**JOB:** In the items below, put the lines into a Markdown table with the columns Row and Line, numbering the rows and leaving out blank lines. Start with the line that contains "How do I perform: Click the 80W" and go through the line that contains "[x=30, y=440]".

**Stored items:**
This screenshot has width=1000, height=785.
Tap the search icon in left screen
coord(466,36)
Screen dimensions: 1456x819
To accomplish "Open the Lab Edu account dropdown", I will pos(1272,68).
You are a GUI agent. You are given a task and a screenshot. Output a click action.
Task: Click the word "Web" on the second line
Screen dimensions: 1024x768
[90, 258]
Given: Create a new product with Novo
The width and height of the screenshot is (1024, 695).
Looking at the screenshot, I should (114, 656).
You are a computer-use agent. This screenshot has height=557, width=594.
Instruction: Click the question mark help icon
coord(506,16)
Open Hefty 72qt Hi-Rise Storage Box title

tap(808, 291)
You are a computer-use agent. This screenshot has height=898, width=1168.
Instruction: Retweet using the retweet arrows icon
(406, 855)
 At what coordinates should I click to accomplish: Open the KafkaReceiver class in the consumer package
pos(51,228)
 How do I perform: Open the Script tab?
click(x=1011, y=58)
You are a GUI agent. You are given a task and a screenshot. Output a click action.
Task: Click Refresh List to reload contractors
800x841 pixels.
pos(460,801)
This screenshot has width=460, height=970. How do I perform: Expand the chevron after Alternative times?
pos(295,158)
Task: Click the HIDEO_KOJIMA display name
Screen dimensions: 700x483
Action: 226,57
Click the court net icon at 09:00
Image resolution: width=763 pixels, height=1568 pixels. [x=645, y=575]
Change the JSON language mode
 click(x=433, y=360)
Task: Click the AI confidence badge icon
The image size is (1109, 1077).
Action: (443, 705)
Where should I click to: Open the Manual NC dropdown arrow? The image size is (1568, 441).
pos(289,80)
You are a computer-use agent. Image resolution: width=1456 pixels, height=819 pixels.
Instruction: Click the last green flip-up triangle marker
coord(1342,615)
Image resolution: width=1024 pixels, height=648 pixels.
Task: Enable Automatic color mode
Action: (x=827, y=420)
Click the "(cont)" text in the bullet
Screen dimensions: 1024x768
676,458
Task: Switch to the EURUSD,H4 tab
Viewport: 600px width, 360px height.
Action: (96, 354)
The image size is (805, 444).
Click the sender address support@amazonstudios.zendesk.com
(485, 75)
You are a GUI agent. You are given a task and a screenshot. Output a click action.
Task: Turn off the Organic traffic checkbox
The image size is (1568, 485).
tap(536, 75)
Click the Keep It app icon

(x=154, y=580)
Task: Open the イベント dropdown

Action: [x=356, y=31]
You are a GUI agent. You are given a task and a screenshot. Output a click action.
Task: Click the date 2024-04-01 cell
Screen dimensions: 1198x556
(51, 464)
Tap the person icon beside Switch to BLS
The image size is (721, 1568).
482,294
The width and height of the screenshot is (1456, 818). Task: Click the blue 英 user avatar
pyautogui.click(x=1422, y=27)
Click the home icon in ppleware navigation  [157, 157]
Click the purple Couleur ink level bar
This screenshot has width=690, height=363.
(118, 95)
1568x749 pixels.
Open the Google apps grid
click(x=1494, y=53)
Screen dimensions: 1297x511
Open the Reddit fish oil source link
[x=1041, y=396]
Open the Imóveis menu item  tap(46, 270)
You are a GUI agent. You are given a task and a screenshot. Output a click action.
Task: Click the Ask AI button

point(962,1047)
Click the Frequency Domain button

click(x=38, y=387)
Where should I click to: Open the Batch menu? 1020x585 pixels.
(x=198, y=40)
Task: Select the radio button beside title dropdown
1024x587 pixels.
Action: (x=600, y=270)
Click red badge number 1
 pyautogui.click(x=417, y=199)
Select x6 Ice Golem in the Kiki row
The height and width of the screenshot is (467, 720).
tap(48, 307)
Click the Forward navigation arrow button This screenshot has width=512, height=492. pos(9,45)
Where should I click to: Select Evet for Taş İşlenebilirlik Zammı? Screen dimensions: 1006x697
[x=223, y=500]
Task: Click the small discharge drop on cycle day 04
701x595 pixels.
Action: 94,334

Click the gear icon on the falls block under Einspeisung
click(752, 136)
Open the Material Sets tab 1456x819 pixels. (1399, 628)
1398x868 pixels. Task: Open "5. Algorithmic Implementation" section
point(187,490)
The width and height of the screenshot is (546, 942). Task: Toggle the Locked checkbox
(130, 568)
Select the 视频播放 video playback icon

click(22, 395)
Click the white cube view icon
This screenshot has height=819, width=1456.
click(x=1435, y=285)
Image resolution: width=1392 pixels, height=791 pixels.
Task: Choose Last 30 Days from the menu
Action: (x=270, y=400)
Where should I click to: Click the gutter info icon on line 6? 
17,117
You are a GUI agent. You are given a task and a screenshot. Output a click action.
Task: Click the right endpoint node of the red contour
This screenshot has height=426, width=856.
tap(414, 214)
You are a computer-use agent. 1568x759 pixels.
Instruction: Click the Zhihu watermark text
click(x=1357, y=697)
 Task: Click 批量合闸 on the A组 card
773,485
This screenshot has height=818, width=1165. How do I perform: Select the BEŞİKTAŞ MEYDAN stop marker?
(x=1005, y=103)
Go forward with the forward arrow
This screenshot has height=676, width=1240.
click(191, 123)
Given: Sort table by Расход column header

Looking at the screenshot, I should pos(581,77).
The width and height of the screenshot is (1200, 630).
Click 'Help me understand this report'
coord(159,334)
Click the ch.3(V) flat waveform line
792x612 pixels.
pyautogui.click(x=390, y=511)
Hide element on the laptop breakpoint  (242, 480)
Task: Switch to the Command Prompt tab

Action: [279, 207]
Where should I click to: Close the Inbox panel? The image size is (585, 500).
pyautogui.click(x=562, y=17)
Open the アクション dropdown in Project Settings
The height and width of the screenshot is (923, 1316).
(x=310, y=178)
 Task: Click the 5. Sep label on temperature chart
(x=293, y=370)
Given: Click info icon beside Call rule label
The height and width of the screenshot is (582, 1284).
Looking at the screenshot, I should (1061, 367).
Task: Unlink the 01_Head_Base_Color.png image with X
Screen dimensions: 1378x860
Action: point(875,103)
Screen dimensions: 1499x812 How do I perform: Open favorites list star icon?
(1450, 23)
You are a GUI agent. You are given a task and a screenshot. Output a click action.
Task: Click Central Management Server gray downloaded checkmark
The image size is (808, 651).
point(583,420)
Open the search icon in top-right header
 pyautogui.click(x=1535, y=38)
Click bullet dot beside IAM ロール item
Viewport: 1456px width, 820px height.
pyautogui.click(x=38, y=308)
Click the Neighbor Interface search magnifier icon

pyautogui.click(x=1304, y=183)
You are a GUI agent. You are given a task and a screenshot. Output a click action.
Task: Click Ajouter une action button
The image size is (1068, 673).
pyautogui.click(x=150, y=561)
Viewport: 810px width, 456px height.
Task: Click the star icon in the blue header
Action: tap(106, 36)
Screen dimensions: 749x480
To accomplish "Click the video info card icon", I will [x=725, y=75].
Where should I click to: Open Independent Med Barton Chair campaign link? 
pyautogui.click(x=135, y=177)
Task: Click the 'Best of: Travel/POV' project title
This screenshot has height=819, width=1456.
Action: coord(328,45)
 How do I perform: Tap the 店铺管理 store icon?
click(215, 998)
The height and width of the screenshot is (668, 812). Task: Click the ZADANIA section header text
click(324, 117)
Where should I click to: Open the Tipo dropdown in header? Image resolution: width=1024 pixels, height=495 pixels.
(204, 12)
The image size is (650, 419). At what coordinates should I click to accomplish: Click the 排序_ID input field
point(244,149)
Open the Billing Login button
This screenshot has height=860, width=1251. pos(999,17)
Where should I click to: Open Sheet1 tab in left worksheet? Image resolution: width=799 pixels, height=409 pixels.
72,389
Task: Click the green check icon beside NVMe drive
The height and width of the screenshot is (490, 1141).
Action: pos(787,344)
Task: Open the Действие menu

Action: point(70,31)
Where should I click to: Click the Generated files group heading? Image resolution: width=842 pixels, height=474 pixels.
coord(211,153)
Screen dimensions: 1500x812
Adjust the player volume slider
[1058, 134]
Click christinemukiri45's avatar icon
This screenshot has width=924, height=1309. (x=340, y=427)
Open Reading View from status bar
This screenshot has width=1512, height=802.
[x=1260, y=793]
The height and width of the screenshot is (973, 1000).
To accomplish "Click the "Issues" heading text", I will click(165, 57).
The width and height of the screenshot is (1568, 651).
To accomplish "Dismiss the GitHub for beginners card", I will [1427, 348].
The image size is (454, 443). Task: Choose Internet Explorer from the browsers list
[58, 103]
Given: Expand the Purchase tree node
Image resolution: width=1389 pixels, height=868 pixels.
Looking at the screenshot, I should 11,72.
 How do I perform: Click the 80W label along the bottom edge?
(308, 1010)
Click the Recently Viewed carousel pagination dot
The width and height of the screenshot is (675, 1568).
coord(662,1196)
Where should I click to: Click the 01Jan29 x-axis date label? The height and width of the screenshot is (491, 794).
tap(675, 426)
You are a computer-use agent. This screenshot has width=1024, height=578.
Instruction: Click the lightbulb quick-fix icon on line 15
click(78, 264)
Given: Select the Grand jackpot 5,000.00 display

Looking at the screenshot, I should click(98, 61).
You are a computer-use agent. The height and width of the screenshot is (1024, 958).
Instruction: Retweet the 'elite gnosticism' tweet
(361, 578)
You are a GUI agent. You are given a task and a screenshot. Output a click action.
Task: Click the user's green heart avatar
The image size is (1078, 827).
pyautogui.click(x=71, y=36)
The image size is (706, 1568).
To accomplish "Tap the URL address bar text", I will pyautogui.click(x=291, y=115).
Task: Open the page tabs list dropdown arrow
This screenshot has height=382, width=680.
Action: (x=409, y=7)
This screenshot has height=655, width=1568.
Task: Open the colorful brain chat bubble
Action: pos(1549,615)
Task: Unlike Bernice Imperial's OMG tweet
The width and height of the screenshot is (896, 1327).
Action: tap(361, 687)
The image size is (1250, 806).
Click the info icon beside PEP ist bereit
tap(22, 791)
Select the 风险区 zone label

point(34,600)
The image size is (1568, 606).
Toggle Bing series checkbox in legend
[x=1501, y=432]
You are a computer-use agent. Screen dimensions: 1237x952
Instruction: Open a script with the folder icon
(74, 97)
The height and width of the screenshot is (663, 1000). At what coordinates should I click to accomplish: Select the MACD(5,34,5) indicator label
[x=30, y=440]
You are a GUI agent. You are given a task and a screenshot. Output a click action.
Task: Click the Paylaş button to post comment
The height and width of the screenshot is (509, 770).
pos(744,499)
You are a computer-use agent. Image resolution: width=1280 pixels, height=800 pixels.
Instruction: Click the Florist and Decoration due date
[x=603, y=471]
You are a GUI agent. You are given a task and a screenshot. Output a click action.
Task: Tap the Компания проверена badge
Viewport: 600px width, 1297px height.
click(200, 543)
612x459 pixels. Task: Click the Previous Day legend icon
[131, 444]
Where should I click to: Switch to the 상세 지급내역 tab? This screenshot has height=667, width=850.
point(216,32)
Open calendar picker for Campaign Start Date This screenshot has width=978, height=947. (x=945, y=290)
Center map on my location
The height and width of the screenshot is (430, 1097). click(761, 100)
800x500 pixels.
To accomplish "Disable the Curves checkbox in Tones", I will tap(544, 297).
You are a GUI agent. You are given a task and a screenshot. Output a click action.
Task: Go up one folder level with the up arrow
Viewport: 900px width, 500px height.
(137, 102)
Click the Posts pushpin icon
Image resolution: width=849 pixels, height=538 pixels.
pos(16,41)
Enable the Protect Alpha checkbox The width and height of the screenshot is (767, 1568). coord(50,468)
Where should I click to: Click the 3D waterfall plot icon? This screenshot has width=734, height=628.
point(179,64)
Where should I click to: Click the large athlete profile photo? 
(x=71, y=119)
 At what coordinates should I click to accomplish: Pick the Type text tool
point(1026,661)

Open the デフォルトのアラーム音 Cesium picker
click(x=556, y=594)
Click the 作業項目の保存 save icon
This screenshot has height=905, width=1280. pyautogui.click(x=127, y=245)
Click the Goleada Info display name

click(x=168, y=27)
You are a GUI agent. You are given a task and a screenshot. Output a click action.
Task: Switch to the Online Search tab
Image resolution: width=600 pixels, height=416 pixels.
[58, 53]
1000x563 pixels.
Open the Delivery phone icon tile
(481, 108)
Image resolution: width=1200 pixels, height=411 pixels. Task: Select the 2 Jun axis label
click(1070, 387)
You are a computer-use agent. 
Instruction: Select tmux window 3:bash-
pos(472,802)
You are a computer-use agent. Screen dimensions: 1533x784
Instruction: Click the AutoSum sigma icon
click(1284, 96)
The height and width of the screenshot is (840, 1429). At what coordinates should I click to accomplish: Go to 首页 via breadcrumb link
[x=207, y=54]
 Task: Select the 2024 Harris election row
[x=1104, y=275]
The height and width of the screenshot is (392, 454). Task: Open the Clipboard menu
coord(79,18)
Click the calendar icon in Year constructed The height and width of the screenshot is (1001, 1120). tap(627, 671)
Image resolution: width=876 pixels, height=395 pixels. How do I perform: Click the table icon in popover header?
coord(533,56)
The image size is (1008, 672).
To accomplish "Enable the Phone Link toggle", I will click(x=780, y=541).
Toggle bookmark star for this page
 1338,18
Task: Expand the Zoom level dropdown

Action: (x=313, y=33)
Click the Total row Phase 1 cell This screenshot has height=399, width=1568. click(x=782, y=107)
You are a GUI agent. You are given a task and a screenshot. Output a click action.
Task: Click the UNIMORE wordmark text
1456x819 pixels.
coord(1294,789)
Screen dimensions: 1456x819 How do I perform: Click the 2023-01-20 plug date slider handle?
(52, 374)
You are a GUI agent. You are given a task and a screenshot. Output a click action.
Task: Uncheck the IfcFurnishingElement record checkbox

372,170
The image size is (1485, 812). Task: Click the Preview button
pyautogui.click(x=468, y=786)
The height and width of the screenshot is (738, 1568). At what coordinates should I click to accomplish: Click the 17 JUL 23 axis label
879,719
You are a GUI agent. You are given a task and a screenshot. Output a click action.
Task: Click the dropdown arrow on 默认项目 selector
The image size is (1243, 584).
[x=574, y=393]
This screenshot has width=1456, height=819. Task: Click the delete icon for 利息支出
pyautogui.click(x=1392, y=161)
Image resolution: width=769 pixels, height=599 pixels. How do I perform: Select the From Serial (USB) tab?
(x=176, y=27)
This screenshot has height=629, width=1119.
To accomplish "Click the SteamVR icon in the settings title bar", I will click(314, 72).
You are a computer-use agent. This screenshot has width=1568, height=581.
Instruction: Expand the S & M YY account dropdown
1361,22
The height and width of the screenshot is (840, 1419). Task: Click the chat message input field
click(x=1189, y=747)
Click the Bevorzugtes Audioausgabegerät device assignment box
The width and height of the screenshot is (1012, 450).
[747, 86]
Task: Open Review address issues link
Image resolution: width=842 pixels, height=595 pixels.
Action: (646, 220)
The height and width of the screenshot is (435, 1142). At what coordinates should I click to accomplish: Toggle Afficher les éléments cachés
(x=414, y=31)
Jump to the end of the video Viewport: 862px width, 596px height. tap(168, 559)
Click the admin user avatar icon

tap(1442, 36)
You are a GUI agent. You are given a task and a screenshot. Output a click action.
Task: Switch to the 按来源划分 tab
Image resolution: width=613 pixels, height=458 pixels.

**FINAL RESULT:**
| Row | Line |
|---|---|
| 1 |  How do I perform: Click the 80W label along the bottom edge? |
| 2 | (308, 1010) |
| 3 | Click the Recently Viewed carousel pagination dot |
| 4 | The width and height of the screenshot is (675, 1568). |
| 5 | coord(662,1196) |
| 6 | Where should I click to: Click the 01Jan29 x-axis date label? The height and width of the screenshot is (491, 794). |
| 7 | tap(675, 426) |
| 8 | You are a computer-use agent. This screenshot has width=1024, height=578. |
| 9 | Instruction: Click the lightbulb quick-fix icon on line 15 |
| 10 | click(78, 264) |
| 11 | Given: Select the Grand jackpot 5,000.00 display |
| 12 | Looking at the screenshot, I should click(98, 61). |
| 13 | You are a computer-use agent. The height and width of the screenshot is (1024, 958). |
| 14 | Instruction: Retweet the 'elite gnosticism' tweet |
| 15 | (361, 578) |
| 16 | You are a GUI agent. You are given a task and a screenshot. Output a click action. |
| 17 | Task: Click the user's green heart avatar |
| 18 | The image size is (1078, 827). |
| 19 | pyautogui.click(x=71, y=36) |
| 20 | The image size is (706, 1568). |
| 21 | To accomplish "Tap the URL address bar text", I will pyautogui.click(x=291, y=115). |
| 22 | Task: Open the page tabs list dropdown arrow |
| 23 | This screenshot has height=382, width=680. |
| 24 | Action: (x=409, y=7) |
| 25 | This screenshot has height=655, width=1568. |
| 26 | Task: Open the colorful brain chat bubble |
| 27 | Action: pos(1549,615) |
| 28 | Task: Unlike Bernice Imperial's OMG tweet |
| 29 | The width and height of the screenshot is (896, 1327). |
| 30 | Action: tap(361, 687) |
| 31 | The image size is (1250, 806). |
| 32 | Click the info icon beside PEP ist bereit |
| 33 | tap(22, 791) |
| 34 | Select the 风险区 zone label |
| 35 | point(34,600) |
| 36 | The image size is (1568, 606). |
| 37 | Toggle Bing series checkbox in legend |
| 38 | [x=1501, y=432] |
| 39 | You are a computer-use agent. Screen dimensions: 1237x952 |
| 40 | Instruction: Open a script with the folder icon |
| 41 | (74, 97) |
| 42 | The height and width of the screenshot is (663, 1000). At what coordinates should I click to accomplish: Select the MACD(5,34,5) indicator label |
| 43 | [x=30, y=440] |